▶ _YOUR INSTRUCTIONS_: Report each line of the records below that holds the word "computer".

Start of Block

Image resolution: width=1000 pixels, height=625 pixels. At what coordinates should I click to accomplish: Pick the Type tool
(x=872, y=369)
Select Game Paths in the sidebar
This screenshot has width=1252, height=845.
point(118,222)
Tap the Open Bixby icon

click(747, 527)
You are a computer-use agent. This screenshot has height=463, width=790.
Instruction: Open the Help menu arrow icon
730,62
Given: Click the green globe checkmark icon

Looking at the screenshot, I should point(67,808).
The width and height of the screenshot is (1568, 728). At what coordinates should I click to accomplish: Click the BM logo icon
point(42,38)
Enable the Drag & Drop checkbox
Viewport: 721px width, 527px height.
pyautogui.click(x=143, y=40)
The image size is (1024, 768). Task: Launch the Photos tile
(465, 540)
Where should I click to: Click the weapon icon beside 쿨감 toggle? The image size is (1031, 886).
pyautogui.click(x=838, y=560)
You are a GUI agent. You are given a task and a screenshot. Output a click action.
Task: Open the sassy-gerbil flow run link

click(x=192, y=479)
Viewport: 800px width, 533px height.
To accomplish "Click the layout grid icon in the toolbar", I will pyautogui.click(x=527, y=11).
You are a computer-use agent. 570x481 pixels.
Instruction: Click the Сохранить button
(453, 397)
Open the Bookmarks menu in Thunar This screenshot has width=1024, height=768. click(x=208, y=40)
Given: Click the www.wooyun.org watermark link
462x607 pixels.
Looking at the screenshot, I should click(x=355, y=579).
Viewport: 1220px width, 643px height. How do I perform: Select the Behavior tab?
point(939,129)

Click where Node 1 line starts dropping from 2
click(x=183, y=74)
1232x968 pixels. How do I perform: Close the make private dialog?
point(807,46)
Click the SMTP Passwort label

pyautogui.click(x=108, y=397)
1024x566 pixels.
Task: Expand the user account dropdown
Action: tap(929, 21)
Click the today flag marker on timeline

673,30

End of Block

▶ _FINISHED TASK_:
You are a computer-use agent. This screenshot has height=463, width=790.
You are a computer-use agent. 570x481 pixels.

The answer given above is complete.